• ACTION ITEM
The output should be exactly the lines from the one containing "Expand the Administrative Tools submenu arrow" through the last line of the records, and only those.

• LISTED ENTRIES

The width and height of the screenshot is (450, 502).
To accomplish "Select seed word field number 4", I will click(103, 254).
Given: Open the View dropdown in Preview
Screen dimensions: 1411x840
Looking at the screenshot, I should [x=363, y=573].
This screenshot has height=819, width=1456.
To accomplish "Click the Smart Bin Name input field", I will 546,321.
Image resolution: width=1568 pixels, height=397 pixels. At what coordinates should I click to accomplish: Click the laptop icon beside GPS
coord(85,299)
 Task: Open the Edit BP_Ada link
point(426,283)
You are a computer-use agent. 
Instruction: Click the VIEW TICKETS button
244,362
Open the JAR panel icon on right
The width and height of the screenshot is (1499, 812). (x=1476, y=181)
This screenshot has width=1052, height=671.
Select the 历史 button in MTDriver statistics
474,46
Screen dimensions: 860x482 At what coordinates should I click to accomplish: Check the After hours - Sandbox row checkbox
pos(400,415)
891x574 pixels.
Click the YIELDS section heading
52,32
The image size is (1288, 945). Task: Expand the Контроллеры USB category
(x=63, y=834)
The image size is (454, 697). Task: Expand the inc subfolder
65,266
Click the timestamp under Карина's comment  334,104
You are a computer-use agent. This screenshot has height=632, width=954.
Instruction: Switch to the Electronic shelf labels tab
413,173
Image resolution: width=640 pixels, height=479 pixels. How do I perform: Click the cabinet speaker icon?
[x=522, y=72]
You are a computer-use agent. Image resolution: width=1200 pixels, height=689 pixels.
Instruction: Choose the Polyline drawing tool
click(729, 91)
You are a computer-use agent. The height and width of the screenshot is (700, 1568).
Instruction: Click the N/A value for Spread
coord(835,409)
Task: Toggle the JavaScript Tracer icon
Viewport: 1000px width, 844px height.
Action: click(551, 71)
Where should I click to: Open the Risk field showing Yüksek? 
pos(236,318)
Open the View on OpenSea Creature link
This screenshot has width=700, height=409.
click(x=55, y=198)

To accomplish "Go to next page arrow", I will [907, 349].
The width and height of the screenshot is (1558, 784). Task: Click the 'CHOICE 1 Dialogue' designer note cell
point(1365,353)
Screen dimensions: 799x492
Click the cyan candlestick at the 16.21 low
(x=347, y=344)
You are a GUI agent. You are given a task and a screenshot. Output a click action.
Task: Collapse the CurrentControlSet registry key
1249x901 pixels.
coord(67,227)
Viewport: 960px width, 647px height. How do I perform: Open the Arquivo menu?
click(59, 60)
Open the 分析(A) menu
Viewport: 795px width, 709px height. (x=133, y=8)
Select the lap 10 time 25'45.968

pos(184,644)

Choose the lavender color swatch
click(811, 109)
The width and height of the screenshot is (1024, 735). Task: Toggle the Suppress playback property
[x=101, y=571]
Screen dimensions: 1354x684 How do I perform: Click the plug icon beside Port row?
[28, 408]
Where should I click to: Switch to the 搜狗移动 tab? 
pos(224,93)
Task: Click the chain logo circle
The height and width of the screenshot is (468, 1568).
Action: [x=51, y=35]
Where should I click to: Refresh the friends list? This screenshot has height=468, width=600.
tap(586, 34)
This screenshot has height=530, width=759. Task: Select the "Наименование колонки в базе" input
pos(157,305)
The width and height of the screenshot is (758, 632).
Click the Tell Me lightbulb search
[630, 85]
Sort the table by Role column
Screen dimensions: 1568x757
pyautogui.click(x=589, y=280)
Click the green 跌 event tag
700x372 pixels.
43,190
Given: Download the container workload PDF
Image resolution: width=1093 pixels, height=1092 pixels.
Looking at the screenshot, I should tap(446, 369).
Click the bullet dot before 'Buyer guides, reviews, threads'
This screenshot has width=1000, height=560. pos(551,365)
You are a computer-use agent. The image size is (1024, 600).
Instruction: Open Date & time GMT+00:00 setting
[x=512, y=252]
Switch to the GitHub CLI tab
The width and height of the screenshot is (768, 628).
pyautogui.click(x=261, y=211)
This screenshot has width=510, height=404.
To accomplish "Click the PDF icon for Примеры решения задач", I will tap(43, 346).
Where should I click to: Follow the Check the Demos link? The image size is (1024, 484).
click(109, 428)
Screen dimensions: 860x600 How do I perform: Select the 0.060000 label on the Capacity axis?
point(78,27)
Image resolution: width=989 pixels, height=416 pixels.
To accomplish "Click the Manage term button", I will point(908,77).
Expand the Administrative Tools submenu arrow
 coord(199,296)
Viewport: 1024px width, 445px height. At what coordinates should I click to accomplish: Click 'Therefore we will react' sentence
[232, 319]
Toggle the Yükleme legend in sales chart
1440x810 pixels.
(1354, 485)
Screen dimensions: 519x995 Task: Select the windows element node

• RESULT OF THIS EXERCISE
Expand the Administrative Tools submenu arrow
 coord(199,296)
Viewport: 1024px width, 445px height. At what coordinates should I click to accomplish: Click 'Therefore we will react' sentence
[232, 319]
Toggle the Yükleme legend in sales chart
1440x810 pixels.
(1354, 485)
Screen dimensions: 519x995 Task: Select the windows element node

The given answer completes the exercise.